The fox then backed away a bit / and in trembling voice he said to it / “Tell me, chicken, where’s your loot?” / “Me? Oh, mine I decided to take en route! / Your tail will do me double duty / and serve me now as mine own booty! / That’s the reason I came towards you: / Look well, O Fox, I am upon you!” / The fox took fright when he heard that / and ran without stopping till he reached Ararat.

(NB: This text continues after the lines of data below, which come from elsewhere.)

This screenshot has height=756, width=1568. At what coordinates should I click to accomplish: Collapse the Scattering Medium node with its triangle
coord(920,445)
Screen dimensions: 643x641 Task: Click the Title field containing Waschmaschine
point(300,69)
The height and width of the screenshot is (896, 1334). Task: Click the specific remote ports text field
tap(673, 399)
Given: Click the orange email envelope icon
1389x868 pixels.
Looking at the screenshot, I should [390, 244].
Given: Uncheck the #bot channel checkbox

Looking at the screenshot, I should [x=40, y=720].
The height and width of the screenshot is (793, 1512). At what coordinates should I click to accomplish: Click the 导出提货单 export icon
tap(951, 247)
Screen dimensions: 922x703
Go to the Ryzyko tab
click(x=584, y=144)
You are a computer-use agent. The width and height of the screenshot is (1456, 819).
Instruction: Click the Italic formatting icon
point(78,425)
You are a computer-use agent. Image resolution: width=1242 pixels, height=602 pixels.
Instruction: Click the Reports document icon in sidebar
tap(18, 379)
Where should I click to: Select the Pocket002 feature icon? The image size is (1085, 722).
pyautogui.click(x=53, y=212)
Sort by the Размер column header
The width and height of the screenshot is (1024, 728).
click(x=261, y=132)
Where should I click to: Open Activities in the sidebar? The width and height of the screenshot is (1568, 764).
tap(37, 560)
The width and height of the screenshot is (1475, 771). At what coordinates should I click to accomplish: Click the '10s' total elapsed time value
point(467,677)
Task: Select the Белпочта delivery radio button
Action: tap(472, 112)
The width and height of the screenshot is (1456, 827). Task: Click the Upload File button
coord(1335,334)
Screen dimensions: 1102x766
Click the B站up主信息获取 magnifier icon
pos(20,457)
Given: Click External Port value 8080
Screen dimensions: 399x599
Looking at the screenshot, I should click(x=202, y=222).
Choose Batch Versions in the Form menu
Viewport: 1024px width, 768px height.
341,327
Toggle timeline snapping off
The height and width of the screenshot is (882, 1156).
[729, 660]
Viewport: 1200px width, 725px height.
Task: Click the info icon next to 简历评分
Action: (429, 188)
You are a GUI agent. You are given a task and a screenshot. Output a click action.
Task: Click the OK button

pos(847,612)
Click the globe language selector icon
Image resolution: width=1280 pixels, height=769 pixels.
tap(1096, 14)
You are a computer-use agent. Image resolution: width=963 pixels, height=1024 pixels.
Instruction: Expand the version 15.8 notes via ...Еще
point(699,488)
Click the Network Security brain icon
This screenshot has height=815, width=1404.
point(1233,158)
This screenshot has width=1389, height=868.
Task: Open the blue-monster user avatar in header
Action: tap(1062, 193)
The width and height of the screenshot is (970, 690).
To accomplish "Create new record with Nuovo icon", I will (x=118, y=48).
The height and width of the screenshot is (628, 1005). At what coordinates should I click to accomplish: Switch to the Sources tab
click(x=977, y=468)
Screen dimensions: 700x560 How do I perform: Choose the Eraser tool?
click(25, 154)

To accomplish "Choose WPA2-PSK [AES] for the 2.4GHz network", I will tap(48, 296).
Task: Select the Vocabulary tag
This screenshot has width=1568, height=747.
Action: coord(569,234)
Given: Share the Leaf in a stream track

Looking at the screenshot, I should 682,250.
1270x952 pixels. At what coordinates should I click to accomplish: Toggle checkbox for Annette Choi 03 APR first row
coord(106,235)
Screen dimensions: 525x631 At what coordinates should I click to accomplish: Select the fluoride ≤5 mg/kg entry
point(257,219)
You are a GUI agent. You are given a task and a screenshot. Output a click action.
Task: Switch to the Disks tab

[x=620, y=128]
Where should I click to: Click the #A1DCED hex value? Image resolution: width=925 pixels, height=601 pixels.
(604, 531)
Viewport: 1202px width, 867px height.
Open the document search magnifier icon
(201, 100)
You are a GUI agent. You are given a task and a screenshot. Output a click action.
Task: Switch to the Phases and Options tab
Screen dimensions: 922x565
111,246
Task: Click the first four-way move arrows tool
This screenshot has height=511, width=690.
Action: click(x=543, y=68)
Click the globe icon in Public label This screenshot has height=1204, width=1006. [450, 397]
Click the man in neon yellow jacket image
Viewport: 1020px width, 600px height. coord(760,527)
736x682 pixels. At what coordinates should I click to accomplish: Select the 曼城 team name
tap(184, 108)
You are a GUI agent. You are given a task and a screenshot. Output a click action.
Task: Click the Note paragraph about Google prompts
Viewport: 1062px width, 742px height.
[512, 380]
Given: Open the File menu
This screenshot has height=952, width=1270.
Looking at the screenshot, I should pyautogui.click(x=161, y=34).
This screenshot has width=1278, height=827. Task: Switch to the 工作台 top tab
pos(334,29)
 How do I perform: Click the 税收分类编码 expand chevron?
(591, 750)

While Bialik changed a few details in his source, these were relatively minor. The most noteworthy change comes at the end of the story. In both versions, of course, the chicken “outfoxes” the fox and sends him running off to “Ararat” – that semi-legendary place where Noah’s Ark came to rest; thus off-the-map and a good place to send unwanted foxes. But Berechiah ends his tale with a heavy-handed moral about the folly of judging people by their appearance. Bialik also has a message, but he delivers his in a way that is a lot less intrusive and much more fun. The chicken’s last words are “Look well, O Fox, I am upon you!” – a brilliant allusion to the biblical story of Samson and to Delilah’s words of warning: “The Philistines are upon you!” This apt quotation from the Book of Judges transforms the sickly chicken into a veritable Samson who overcomes his enemy through clever thinking. Whether the children reading Bialik’s story realized it or not, they too were being given a message, and one that was especially close to Bialik’s redacting heart: Jewish children should know the Hebrew sources! Just look what it did for the chicken.

For reference assistance, contact the African and Middle Eastern Reading Room via Ask a Librarian or (202)707-4188.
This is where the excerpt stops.